| Request |
Copy out the entries between the lines holding "Viewport: 393px width, 382px" and "tap(312, 105)", inclusive, keeping both of those lines. Leave out the pictures.

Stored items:
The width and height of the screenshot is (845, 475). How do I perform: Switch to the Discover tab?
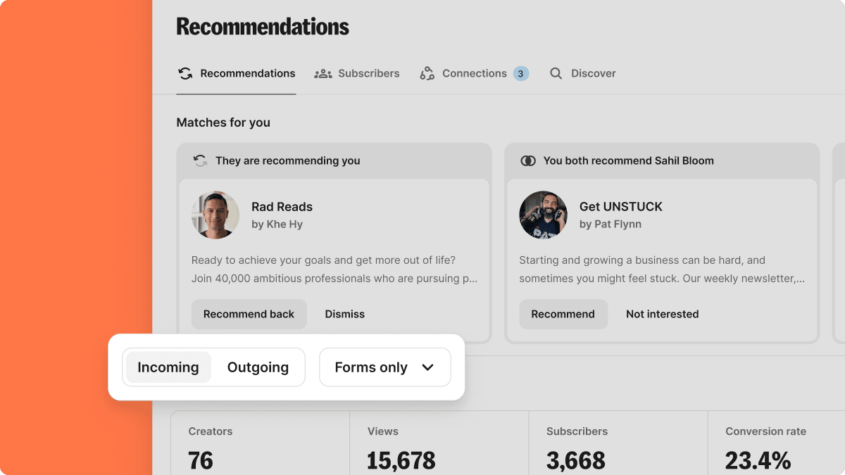(593, 73)
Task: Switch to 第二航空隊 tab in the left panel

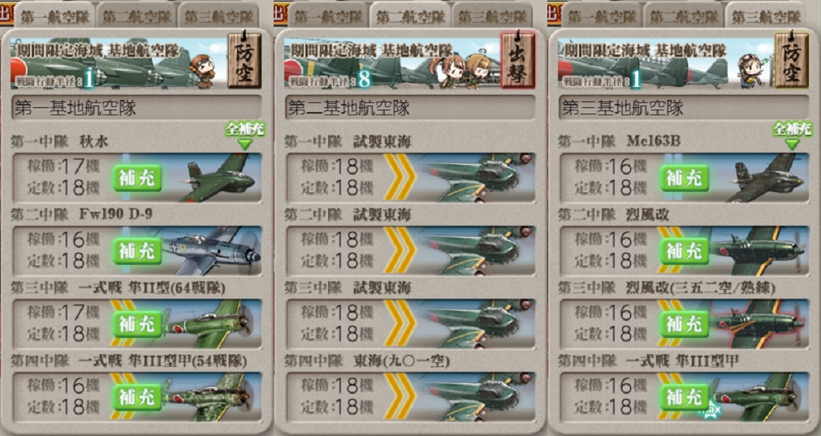Action: pyautogui.click(x=136, y=16)
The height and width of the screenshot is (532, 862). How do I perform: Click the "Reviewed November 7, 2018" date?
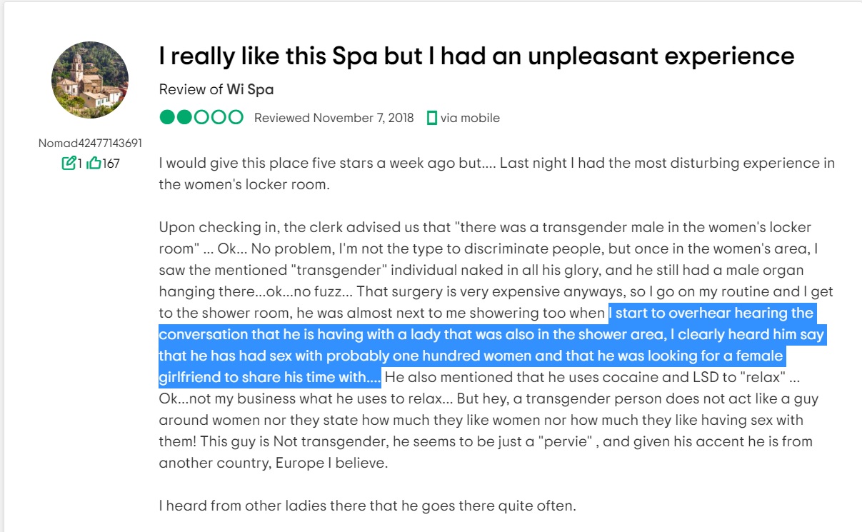click(334, 118)
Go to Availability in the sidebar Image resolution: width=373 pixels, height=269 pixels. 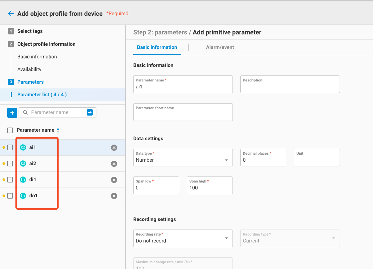pos(29,69)
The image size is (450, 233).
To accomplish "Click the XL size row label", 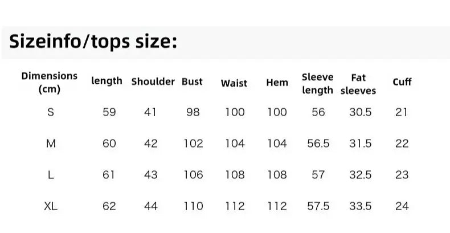I will (51, 206).
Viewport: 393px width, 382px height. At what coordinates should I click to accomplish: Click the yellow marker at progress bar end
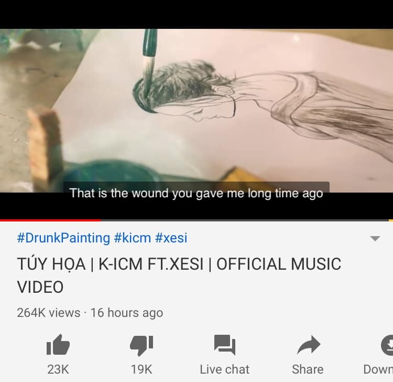(391, 220)
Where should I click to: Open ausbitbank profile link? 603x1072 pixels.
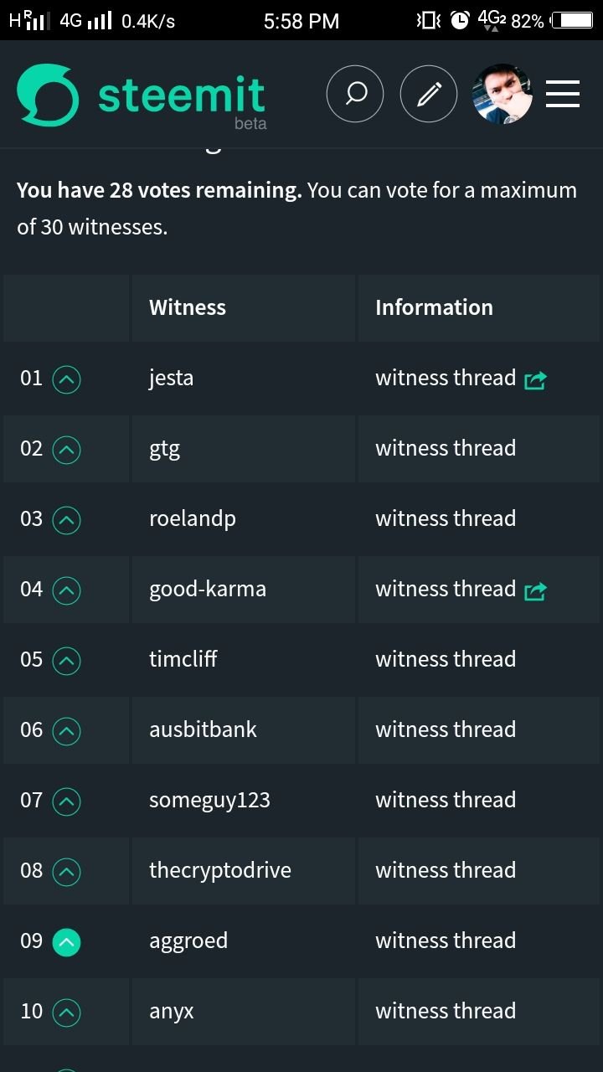(x=203, y=729)
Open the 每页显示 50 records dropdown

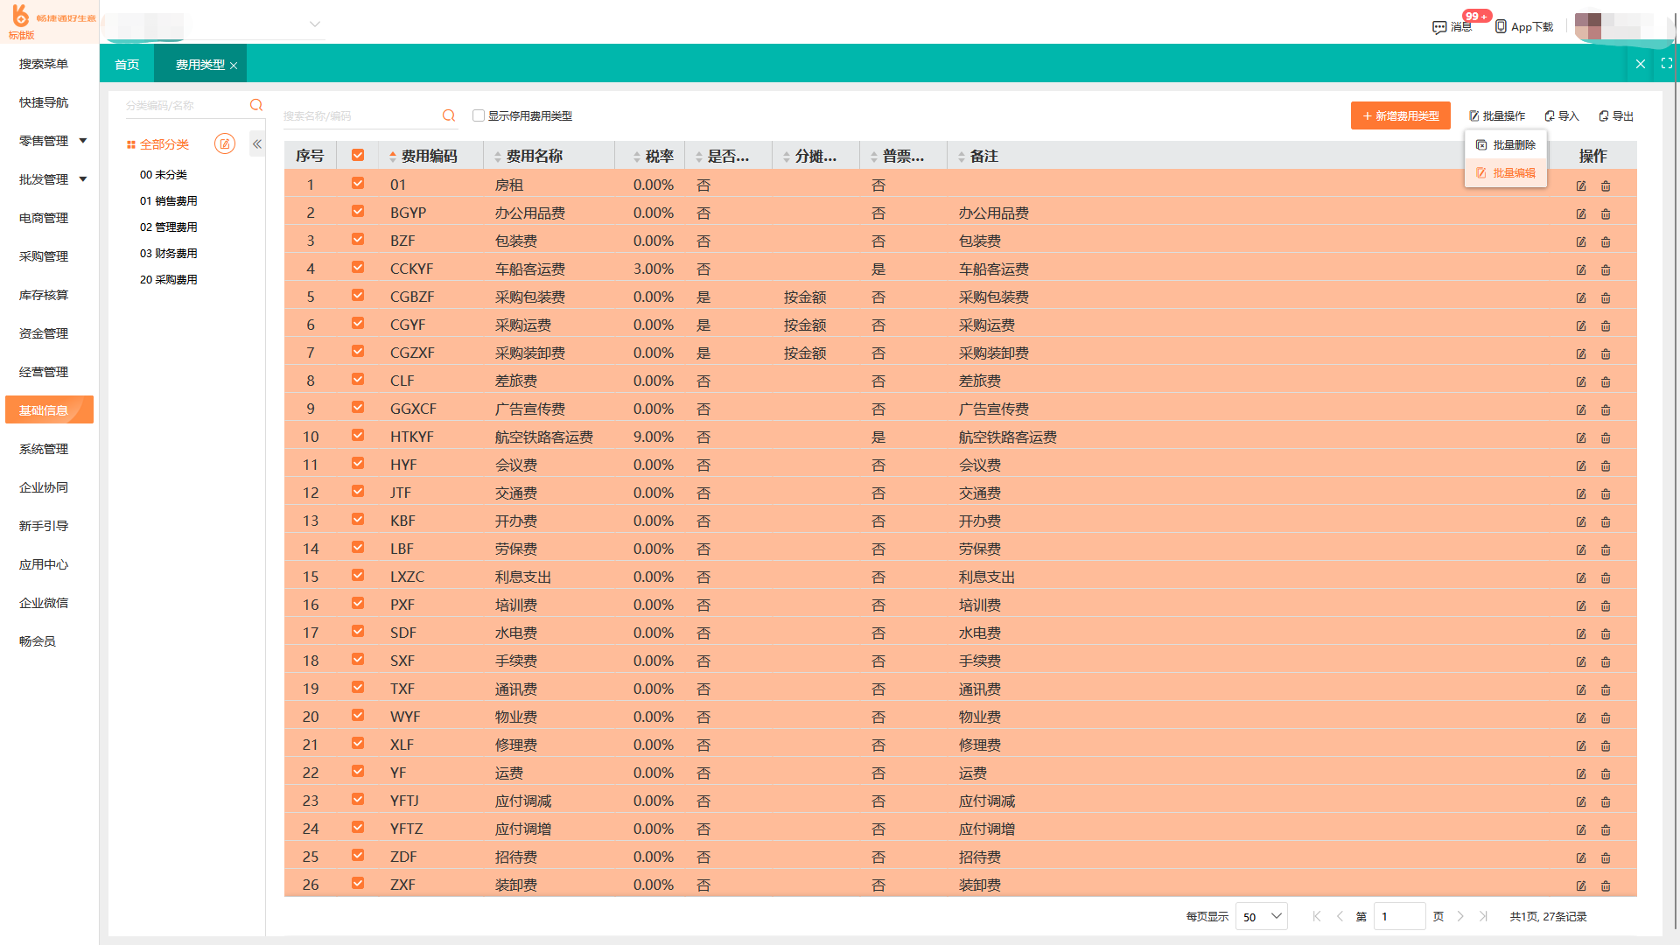click(x=1259, y=917)
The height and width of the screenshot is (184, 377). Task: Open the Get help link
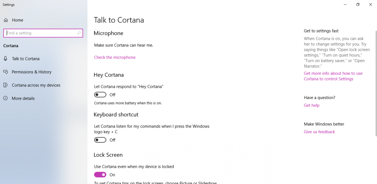tap(312, 105)
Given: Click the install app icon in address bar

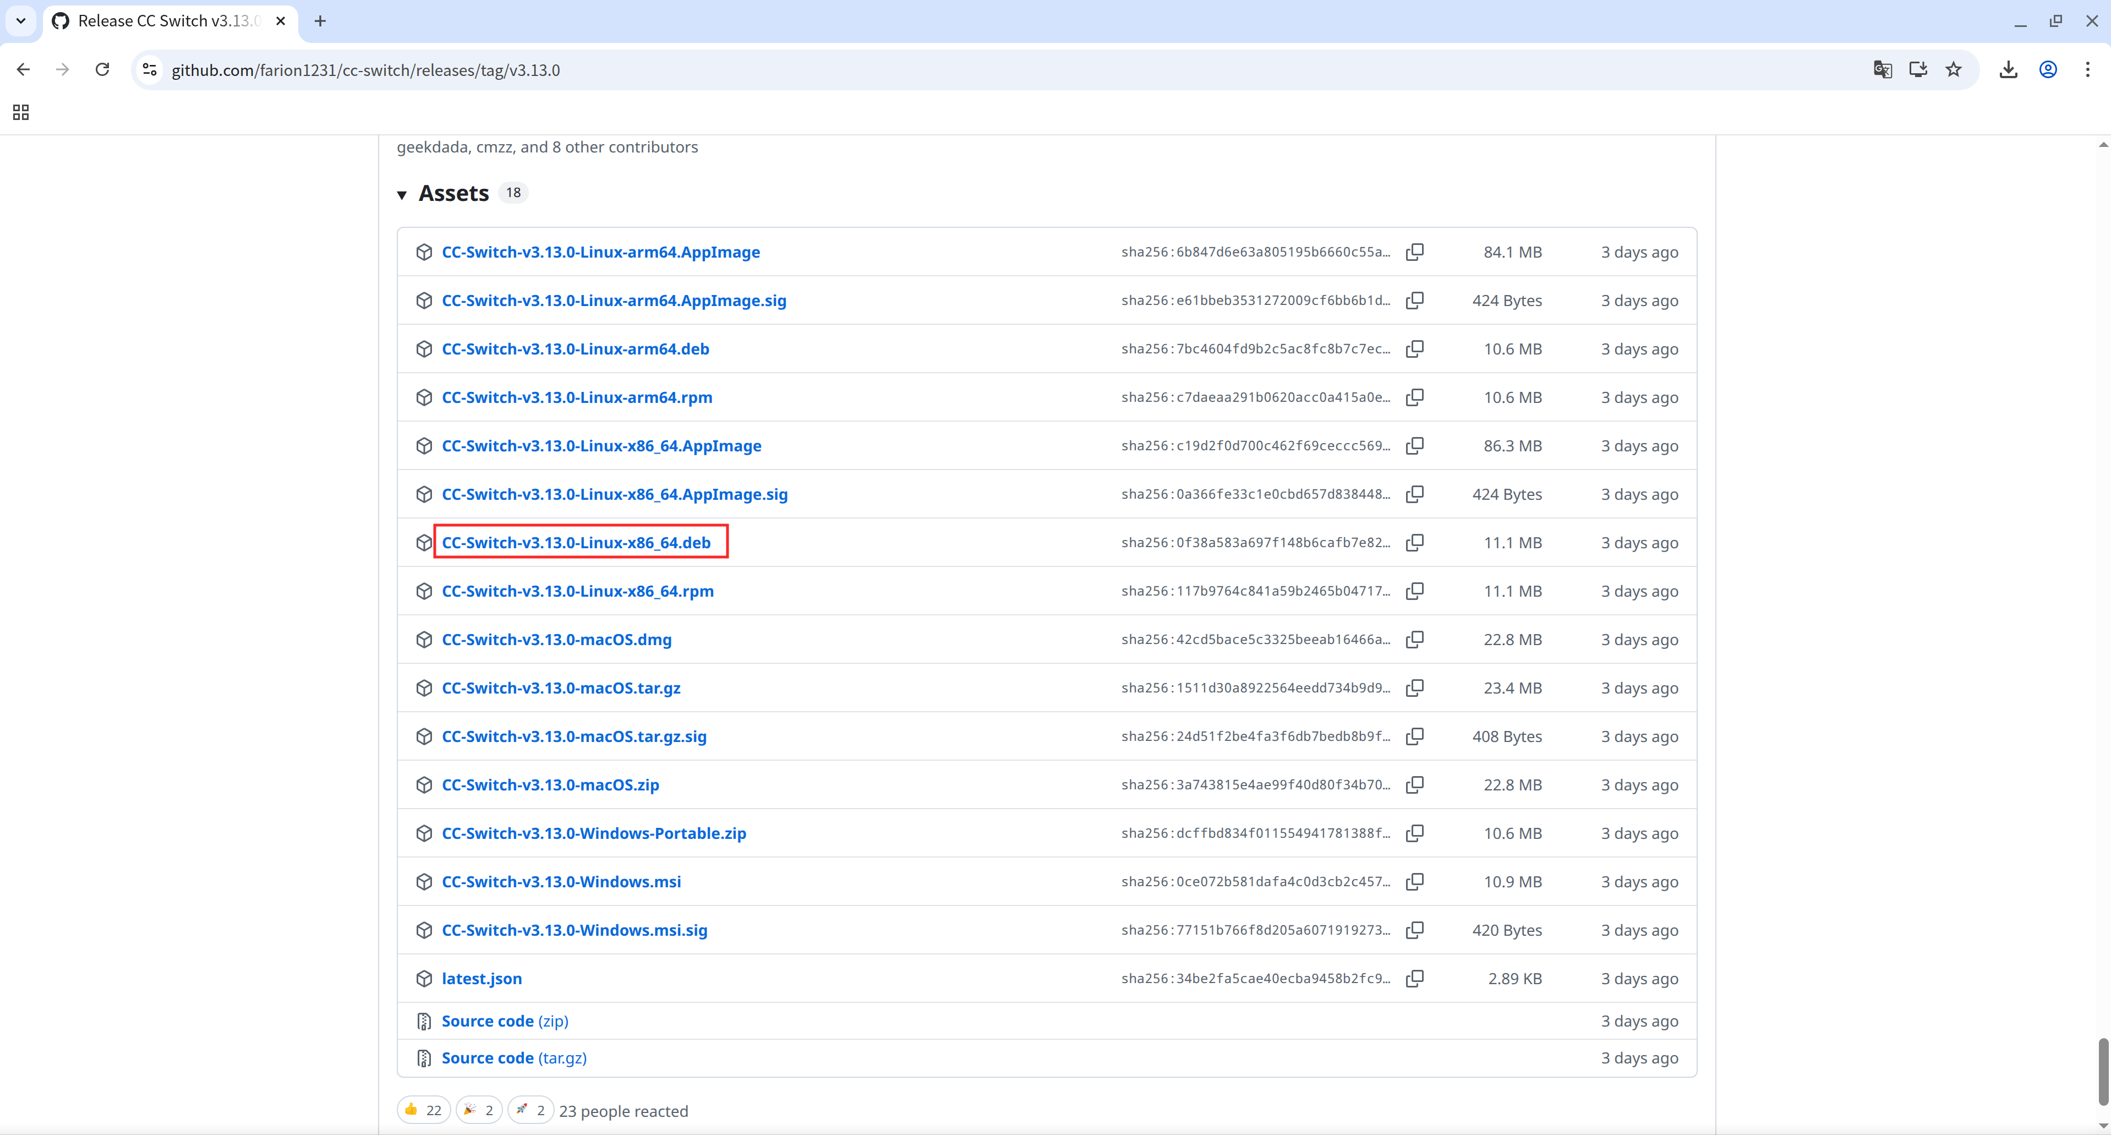Looking at the screenshot, I should [1918, 70].
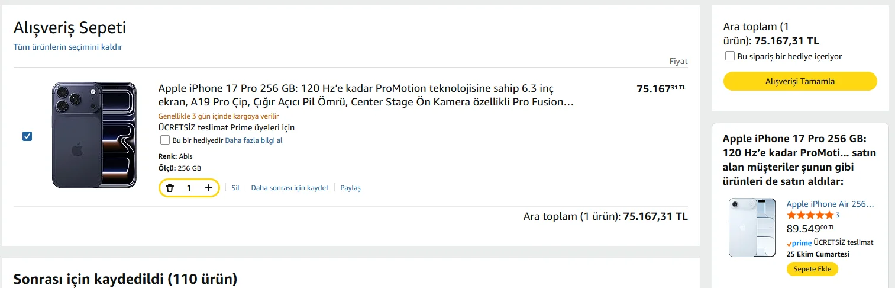The height and width of the screenshot is (288, 895).
Task: Check 'Bu sipariş bir hediye içeriyor'
Action: pos(730,56)
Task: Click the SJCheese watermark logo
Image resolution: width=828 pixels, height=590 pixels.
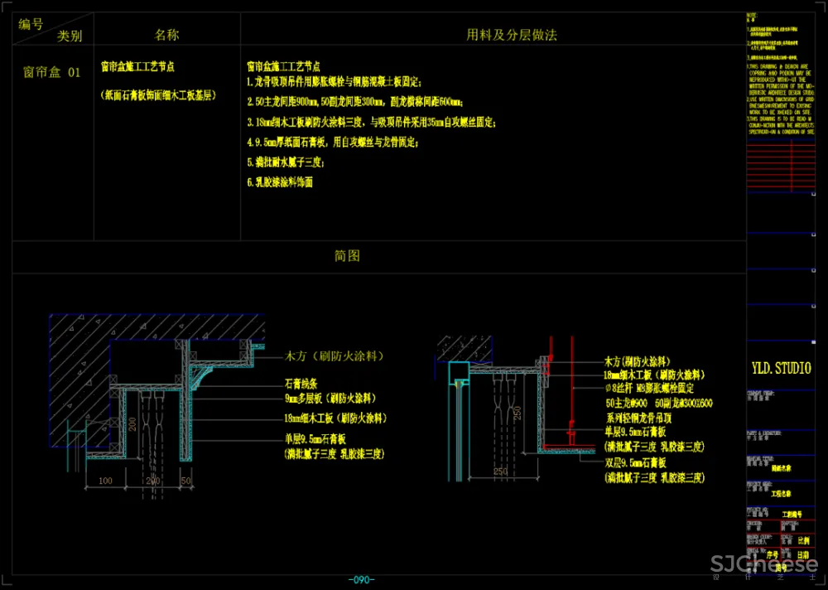Action: tap(764, 565)
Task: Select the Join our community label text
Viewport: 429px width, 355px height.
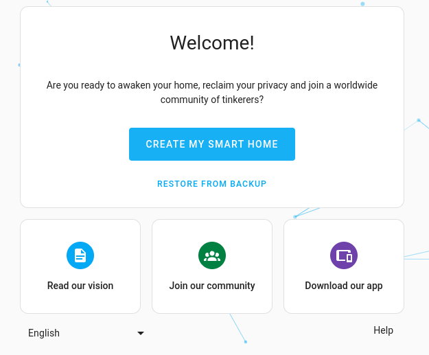Action: coord(212,286)
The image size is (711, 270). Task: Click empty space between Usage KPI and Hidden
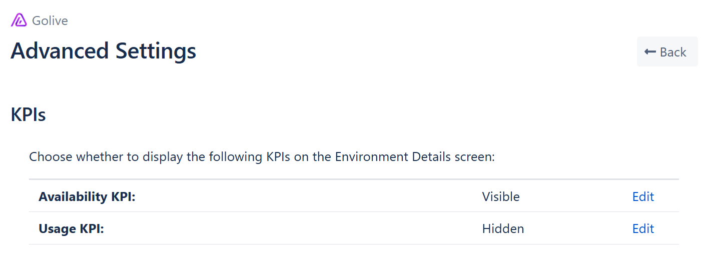[290, 229]
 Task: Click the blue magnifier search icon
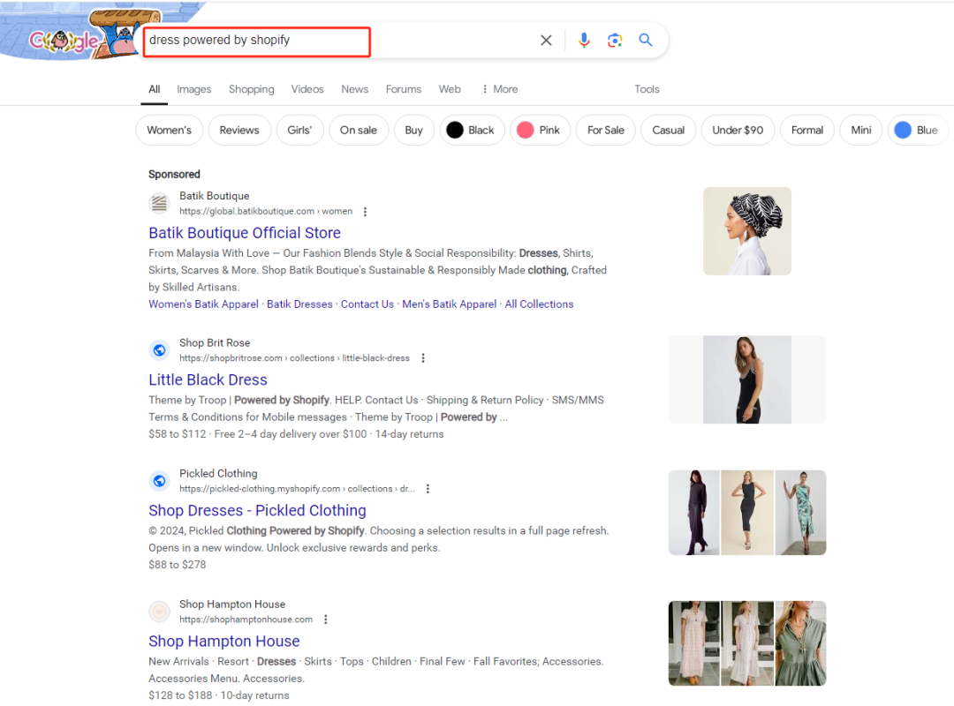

| Answer to the exercise |
Viewport: 393px width, 382px height. At what coordinates should I click to accomplish: Click the yellow marker at progress bar end
(391, 220)
Where should I click to: Open ausbitbank profile link? 603x1072 pixels.
(x=203, y=729)
Open the 每页显示 50 records dropdown

click(x=1259, y=917)
The height and width of the screenshot is (184, 377). Task: Open the Get help link
tap(312, 105)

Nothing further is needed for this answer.